WHAT THE TASK REQUIRES | Using the material that follows, identify and copy each line with the string "link".

DATA SHOWN |
--- START ---

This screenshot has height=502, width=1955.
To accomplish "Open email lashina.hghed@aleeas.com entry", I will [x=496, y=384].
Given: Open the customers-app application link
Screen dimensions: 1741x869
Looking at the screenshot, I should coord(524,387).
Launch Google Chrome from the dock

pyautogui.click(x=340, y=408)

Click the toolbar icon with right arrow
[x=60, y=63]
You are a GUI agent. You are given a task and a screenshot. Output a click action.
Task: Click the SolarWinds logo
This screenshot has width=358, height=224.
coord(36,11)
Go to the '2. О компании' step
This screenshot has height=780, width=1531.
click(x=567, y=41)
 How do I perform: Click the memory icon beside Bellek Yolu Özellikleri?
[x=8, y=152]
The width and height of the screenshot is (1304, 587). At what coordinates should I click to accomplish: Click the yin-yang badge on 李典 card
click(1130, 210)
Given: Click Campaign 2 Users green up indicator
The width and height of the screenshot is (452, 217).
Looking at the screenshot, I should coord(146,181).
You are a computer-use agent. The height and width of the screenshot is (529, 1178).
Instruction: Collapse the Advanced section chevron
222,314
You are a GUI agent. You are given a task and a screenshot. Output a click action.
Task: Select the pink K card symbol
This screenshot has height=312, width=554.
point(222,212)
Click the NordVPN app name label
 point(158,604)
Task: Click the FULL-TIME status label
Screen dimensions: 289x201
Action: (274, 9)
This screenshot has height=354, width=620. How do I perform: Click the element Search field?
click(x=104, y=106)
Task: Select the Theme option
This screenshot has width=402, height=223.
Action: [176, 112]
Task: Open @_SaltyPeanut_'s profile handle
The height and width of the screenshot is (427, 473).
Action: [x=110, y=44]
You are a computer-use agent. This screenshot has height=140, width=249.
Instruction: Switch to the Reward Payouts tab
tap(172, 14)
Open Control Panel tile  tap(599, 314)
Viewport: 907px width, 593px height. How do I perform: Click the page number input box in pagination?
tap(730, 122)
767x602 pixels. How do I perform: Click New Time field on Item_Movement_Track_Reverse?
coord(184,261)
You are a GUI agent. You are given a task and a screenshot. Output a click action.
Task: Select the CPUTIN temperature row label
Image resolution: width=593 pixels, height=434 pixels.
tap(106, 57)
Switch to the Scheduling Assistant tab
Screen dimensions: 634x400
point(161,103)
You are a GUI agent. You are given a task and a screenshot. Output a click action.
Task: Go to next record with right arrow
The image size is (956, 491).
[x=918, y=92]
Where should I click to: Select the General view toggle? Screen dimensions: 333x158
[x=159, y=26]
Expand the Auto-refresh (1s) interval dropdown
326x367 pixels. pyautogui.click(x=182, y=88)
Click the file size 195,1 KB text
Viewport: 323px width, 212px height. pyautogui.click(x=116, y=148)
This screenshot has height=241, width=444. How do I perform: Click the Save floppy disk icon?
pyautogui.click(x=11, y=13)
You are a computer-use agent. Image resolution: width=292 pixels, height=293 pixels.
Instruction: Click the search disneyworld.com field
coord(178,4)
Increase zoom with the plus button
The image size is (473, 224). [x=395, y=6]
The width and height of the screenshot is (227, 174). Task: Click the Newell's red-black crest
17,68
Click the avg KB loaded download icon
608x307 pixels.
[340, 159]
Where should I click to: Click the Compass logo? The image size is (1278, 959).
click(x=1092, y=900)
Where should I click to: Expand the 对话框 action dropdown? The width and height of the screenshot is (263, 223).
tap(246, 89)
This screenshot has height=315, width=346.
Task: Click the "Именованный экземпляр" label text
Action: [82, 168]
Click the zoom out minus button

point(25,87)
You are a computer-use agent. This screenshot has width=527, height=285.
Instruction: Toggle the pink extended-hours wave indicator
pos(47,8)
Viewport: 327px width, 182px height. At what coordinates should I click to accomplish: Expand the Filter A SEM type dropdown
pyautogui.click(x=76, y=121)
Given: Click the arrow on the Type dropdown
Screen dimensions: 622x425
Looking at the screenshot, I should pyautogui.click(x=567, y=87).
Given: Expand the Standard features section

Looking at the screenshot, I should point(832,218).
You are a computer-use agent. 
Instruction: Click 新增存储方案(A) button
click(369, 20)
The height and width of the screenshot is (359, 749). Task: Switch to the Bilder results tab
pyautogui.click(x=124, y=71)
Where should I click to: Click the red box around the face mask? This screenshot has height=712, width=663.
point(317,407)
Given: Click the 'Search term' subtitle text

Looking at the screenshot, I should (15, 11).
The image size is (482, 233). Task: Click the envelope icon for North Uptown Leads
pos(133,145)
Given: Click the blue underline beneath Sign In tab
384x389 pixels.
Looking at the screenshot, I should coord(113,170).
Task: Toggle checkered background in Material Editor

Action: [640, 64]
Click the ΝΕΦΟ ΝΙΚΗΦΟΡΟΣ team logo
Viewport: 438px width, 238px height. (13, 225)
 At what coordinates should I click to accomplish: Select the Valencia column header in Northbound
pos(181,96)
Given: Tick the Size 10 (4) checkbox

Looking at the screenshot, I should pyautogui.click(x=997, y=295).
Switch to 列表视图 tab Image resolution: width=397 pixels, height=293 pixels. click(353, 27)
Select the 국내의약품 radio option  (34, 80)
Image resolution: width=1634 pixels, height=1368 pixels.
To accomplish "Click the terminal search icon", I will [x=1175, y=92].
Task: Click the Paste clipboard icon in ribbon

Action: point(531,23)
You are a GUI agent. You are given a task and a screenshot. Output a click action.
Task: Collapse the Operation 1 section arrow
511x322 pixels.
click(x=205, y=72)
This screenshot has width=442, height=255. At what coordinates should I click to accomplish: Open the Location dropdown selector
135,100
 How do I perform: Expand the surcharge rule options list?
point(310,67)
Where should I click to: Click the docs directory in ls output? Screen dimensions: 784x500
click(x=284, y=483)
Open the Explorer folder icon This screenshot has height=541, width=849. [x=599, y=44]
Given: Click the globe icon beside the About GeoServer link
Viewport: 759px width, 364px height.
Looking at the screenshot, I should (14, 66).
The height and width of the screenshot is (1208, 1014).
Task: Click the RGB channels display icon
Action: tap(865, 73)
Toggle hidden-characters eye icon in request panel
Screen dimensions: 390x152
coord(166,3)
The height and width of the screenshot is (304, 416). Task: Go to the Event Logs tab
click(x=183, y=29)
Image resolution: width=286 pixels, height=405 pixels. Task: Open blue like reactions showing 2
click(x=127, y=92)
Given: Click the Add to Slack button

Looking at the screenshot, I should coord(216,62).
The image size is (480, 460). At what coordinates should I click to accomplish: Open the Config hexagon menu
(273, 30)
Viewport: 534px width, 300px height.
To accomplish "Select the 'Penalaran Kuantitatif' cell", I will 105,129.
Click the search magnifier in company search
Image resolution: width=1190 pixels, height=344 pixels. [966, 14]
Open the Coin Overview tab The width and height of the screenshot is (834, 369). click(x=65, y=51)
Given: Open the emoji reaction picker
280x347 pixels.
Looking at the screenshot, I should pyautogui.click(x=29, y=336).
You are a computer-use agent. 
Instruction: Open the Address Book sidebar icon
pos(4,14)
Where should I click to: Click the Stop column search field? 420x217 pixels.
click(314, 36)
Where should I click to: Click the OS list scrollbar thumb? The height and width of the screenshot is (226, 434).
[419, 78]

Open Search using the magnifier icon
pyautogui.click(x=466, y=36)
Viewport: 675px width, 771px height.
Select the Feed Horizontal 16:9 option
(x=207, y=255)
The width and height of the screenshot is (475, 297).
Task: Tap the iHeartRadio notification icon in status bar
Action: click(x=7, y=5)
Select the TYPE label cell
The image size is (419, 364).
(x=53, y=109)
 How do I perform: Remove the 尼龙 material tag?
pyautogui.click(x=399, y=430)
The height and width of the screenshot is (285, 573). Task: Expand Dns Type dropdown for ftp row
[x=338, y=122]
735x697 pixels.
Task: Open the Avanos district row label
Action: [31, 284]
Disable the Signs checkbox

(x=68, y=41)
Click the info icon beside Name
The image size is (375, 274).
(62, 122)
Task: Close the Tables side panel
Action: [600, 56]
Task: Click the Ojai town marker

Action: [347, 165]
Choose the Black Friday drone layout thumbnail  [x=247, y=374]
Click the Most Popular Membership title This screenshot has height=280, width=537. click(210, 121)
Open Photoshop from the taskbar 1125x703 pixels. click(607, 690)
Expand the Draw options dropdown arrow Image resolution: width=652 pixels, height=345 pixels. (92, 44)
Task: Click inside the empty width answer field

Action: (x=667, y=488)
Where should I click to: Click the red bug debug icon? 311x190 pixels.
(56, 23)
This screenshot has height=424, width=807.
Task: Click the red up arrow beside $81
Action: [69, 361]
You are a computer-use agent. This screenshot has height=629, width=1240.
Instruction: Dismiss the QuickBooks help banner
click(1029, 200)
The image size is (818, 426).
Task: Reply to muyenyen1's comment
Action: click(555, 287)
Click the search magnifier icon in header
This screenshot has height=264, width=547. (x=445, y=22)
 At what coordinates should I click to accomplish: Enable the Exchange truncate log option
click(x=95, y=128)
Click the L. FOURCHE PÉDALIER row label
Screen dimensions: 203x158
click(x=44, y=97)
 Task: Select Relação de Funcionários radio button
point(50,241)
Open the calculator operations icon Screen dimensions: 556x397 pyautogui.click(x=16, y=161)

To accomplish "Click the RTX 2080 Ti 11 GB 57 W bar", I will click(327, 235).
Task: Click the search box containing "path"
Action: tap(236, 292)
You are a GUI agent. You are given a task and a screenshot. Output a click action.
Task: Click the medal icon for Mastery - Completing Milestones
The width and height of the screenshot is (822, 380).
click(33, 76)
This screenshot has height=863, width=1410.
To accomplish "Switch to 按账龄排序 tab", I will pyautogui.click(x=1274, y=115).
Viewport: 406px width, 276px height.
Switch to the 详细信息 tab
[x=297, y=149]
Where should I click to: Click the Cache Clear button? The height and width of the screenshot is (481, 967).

--- END ---

SOLUTION |
Given: Open the customers-app application link
Given: Click the globe icon beside the About GeoServer link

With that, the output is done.